Pour se différencier, les facteurs de réussite sont nombreux : profondeur de l’offre produit – l’idée étant, par exemple, qu’un salon de coiffure puisse trouver au même endroit aussi bien du matériel professionnel que des meubles pour aménager son point de vente –, simplicité d’utilisation, prise en charge du paiement, mise à disposition de datas, etc. « Des parcours client se créent en B to C et se déportent en B to B, comme le paiement », remarque Matthieu Simon. C’est un enjeu pour Faire : les professionnels prenant de nouvelles habitudes d’achat dans le cadre privé apprécient que les fonctionnalités proposées, notamment en termes de fluidité du parcours, le soient aussi quand ils passent des commandes dans le cadre du travail.
Marché d’hiver
La conquête de l’Hexagone s’est articulée pour Faire en différentes étapes, à commencer par l’ouverture de la plateforme aux marques, puis aux magasins. Des conditions spécifiques, qui se veulent autant de facteurs de différenciation, ont progressivement été mises en place, comme le retour gratuit pour les magasins si la marchandise reçue ne convient pas, le paiement à 60 jours – qu’Ankorstore propose aussi – ou encore une gestion de la traduction, de la TVA et des droits de douane pour faciliter les ventes outre-Atlantique. « Cela a commencé plus fort que ce que l’on pensait : le volume d’affaires s’est établi à 150 millions de dollars pour l’Europe en 2021 », relève Olivier Buffon. Un résultat atteint aux États-Unis en trois ans contre une demi-année sur le continent européen. Côté communication, Faire s’est, fin 2021, rapprochée de l’agence Rumeur Publique, afin de faire parler d’elle. Dans le détail, l’agence a en charge ses relations presse et publics et sa stratégie de contenus sur le territoire.

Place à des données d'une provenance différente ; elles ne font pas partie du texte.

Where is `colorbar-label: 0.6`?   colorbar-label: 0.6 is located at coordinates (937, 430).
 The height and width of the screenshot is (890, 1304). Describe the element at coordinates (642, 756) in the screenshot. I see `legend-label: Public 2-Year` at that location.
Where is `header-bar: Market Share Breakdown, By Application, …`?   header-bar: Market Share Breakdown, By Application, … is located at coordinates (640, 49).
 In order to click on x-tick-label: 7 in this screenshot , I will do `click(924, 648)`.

Autre levier activé : tout en s’appuyant sur le bouche-à-oreille, qui selon elle reste son premier canal de notoriété, la plateforme a organisé, quand le covid le permettait, des événements physiques, confidentiels (une vingtaine de personnes) ou plus ouverts (300 participants), pour faire se rencontrer magasins et marques. Elle peaufine actuellement la deuxième édition européenne de son événement virtuel mondial, le Faire Winter Market, qui se tiendra du 31 janvier au 4 février, qui sera accessible aux clients et prospects et où notamment les commerçants auront accès à des promotions de la part des marques. À titre d’exemple, près de 12 000 marques auraient reçu des commandes de 30 000 détaillants, durant la précédente édition, l’été dernier.

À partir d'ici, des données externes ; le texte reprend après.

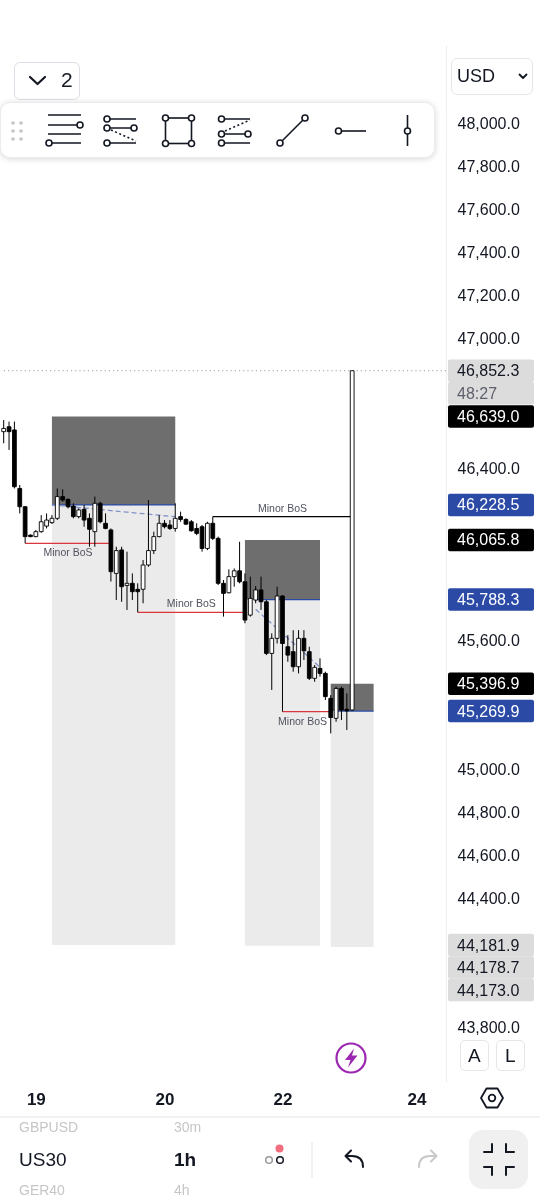 The width and height of the screenshot is (540, 1200). I want to click on text: 46,065.8, so click(488, 540).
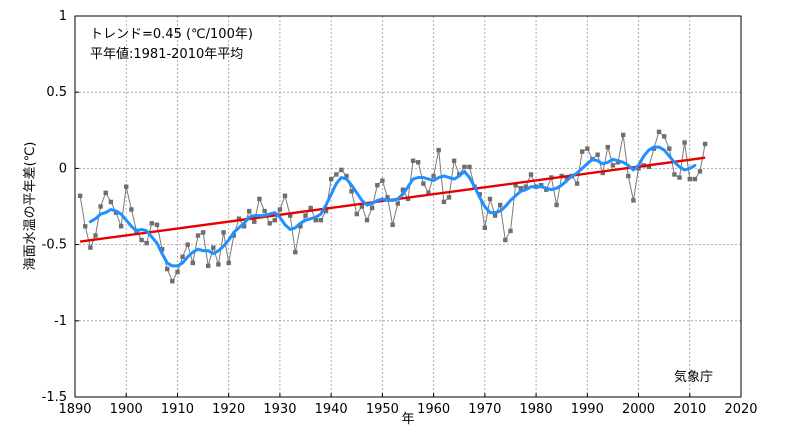 The image size is (800, 443). What do you see at coordinates (172, 34) in the screenshot?
I see `trend-annotation: トレンド=0.45 (℃/100年)` at bounding box center [172, 34].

Par ailleurs, sans toutefois avoir mené d’actions spécifiques à leur égard, Faire se dit proche des organisations de commerçants pour faire connaître son service auprès de cette cible privilégiée et, dans l’optique de « ne fermer aucune porte », n’exclut pas de passer par la publicité.
Chiffres-clés
150 millions de dollars. Volume d’affaires réalisé en Europe (soit 132 millions d’euros).
700 +. Nombre de salariés de Faire dans le monde. La plateforme est présente dans une petite vingtaine de pays.